And so they were, but how, and where, we did not know. House mice had not eaten them, for no shells were left behind; there were no rats or squirrels in the cellar that fall; and as for one of the small boys—that was past thought. The fact is, more suspicion was attached to me in the case than anything in my previous conduct called for; and, though altogether guiltless, I continued to be uncomfortably quizzed from time to time about those chestnuts, until I began to wonder if I had got up in my sleep and devoured the four quarts, shells and all.
Then one day, while we were putting things shipshape in the vegetable cellar, what did we come upon but a nice little pile of chestnuts hidden away in a dark corner; then we discovered another pile, laid up carefully, neatly, in a secret spot, where no human eye—except the human house-cleaning eye, that misses nothing—would ever have seen them, and where no big human hand would ever have put them.

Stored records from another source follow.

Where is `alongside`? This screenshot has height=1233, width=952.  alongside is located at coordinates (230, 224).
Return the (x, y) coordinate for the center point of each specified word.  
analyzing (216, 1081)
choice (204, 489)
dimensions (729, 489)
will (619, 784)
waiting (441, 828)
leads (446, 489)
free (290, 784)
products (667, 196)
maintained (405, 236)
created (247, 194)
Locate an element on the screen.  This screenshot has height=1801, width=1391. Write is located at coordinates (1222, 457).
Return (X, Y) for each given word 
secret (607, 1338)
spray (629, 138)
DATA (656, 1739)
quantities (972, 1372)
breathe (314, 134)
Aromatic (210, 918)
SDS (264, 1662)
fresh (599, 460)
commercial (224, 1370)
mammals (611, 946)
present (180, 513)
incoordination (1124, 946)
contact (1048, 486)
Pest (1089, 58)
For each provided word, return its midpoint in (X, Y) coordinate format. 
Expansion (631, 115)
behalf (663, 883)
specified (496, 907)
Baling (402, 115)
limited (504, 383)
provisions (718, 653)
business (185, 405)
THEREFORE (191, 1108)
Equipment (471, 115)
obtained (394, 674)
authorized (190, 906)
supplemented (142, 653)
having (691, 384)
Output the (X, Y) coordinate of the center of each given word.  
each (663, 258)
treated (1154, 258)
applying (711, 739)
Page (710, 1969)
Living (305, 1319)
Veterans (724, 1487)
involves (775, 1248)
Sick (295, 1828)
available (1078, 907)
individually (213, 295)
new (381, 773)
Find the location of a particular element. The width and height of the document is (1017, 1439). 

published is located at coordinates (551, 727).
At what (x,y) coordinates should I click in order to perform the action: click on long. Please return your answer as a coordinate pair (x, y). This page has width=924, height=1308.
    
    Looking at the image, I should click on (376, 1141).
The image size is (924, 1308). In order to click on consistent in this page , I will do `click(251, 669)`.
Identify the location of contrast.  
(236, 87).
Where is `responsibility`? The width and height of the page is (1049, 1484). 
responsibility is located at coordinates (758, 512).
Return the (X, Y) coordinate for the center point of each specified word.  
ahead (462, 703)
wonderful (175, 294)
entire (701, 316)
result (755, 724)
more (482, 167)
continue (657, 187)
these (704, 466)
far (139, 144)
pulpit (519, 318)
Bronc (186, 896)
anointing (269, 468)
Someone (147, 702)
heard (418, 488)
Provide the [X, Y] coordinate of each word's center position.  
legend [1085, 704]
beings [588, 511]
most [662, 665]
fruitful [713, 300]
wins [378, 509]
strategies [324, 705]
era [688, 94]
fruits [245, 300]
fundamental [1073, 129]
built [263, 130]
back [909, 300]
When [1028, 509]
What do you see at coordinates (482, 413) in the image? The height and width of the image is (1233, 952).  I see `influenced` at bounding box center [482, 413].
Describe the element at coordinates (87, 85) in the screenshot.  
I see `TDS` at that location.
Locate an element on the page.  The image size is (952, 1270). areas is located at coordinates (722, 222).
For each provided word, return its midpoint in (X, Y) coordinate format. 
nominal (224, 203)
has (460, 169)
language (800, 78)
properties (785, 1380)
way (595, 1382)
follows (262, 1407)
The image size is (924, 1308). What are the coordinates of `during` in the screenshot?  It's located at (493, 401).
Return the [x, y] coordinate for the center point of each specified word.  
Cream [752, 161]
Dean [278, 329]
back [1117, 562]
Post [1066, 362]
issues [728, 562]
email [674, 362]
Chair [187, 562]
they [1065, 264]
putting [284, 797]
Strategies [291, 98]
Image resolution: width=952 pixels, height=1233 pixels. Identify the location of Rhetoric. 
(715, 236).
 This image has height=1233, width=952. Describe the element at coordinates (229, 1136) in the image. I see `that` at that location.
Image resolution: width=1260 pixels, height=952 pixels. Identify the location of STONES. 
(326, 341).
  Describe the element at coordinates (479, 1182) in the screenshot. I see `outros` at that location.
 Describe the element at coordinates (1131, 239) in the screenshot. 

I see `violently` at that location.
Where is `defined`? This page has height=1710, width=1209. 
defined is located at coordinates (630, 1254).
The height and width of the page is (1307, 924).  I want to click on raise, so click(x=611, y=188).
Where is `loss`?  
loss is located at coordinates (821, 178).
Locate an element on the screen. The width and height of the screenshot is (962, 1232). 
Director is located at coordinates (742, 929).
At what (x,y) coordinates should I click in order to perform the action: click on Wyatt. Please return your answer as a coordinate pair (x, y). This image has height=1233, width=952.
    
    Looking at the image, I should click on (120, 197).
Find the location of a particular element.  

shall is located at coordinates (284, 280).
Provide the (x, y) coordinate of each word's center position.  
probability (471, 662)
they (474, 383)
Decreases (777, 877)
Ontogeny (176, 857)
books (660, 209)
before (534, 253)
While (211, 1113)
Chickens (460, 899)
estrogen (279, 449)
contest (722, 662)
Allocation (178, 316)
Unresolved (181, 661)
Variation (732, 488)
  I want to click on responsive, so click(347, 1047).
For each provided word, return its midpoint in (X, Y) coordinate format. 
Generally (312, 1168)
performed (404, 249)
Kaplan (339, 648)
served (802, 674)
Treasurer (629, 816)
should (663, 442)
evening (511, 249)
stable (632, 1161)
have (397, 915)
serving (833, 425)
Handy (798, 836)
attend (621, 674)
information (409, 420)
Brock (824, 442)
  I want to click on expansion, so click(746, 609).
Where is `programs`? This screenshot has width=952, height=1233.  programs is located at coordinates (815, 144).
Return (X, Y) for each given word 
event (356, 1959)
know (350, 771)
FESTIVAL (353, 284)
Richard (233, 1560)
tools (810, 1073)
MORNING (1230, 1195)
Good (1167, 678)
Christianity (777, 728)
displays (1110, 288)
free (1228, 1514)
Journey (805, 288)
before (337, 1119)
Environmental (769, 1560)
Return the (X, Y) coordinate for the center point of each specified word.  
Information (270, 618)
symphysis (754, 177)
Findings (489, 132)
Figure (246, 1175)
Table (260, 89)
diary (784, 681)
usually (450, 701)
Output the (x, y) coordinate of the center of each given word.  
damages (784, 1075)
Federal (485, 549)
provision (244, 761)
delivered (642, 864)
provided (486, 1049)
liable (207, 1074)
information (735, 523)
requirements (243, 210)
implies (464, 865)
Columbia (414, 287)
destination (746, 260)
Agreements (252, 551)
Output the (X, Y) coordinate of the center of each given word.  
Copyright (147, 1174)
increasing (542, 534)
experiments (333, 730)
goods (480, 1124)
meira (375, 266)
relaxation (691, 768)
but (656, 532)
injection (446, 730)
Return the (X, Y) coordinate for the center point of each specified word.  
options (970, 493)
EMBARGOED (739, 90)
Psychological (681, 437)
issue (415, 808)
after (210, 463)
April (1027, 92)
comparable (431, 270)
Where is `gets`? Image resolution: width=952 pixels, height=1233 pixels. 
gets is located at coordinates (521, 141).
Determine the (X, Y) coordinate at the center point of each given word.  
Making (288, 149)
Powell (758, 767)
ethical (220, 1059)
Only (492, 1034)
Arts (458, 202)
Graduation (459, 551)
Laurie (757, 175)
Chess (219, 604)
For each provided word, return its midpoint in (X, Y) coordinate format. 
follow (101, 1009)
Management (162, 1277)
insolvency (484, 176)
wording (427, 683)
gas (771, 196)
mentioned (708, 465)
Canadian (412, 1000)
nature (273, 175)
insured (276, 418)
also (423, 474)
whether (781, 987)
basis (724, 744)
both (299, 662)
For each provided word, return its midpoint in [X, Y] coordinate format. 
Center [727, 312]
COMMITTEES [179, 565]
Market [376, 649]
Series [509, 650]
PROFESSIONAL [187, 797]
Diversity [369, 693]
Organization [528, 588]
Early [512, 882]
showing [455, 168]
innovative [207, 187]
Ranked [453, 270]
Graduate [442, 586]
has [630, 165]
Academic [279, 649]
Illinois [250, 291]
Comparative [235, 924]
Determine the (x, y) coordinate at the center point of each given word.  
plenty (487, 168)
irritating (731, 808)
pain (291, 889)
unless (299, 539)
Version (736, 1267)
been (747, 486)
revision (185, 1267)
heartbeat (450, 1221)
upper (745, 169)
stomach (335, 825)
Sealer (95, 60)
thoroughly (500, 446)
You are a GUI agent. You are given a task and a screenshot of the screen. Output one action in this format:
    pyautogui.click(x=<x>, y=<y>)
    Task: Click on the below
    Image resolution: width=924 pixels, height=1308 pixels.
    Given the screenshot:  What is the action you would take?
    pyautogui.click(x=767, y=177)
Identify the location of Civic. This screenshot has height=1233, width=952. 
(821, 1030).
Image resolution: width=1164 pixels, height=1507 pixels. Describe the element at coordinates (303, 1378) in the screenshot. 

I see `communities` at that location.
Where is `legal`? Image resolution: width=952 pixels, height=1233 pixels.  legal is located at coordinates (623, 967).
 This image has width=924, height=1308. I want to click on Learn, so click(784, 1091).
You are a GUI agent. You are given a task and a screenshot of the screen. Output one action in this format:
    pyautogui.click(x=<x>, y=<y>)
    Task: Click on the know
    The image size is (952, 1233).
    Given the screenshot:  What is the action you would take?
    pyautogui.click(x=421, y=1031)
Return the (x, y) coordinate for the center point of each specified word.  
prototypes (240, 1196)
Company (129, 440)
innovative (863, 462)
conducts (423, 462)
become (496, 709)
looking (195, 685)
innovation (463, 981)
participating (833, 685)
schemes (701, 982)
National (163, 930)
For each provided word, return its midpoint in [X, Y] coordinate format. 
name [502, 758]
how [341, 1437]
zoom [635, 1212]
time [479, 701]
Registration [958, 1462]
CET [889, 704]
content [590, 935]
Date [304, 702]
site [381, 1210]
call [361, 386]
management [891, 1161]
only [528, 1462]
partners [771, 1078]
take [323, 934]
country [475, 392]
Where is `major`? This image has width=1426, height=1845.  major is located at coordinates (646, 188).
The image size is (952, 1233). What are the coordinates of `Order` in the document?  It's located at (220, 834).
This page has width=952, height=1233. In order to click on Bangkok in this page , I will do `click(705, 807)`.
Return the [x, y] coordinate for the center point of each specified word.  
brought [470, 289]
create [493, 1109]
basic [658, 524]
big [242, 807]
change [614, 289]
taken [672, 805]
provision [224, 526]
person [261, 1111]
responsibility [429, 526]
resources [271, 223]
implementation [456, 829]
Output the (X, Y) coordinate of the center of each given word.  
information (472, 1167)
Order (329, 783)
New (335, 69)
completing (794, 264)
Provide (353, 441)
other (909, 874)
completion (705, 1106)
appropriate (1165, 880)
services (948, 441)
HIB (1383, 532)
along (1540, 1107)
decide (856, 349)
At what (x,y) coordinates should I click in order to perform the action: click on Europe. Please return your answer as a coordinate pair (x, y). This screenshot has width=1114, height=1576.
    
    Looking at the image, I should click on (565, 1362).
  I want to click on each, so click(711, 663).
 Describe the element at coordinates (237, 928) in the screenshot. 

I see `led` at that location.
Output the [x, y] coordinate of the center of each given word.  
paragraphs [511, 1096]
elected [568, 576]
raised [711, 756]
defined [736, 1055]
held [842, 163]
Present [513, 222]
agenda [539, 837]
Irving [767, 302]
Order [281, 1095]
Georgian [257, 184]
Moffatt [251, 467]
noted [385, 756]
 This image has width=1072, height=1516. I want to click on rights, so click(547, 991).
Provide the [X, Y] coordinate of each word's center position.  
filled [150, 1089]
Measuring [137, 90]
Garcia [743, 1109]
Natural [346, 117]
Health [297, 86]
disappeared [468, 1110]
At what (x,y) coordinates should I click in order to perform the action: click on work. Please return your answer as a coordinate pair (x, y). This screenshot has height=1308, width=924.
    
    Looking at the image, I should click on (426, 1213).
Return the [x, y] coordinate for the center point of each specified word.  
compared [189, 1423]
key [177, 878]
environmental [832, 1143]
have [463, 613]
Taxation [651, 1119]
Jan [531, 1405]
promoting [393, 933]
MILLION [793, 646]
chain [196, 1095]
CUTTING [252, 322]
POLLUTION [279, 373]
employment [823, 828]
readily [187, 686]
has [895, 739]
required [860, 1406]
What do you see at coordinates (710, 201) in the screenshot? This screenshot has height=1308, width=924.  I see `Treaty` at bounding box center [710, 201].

I was allowed to go then and there scot-free; and a trap was set for the wood mouse. It was White-Foot, we knew. But we never caught her. And I am glad of it, for after we took away what chestnuts we could find, she evidently felt it necessary to make a new hoard, and began with a handful of old hickory-nuts, shagbarks, that had been left in the vegetable cellar beside the box of chestnuts.
Now, however, she felt the insecurity of the inner cellar, or else she had found a fine big bin out in the furnace cellar, for out there by the furnace she took those nuts and tucked them compactly away into the toe of one of my tall hunting-boots.
There were double doors and a brick partition wall between the two cellars. No matter. Here were the nuts she had not yet stored; and out yonder was the hole, smooth and deep and dark, to store them in. She found a way past the partition wall.
Every morning I shook those nuts out of my boot and sent them rattling over the cellar floor. Every night the mouse gathered them up and put them snugly back into the toe of the boot. She could not have carried more than one nut at a time—up the tall boot-leg and down the oily, slippery inside.
I should have liked to see her scurrying about the cellar, looking after her curiously difficult harvest. Apparently, they were new nuts to her every evening. Once I came down to find them lying untouched. The mouse, perhaps, was away over night on other business. But the following morning they were all gathered and nicely packed in the boot as before. And as before I sent them sixty ways among the barrels and boxes of the furnace room.
But I did it once too often, for it dawned upon the mouse one night that these were the same old nuts that she had gathered now a dozen times. That night they disappeared. Where? I wondered.
Weeks passed, and I had entirely forgotten about the nuts, when I came upon them, the identical nuts of my boot, tiered carefully up in a corner of the deep, empty water-tank away off in the attic!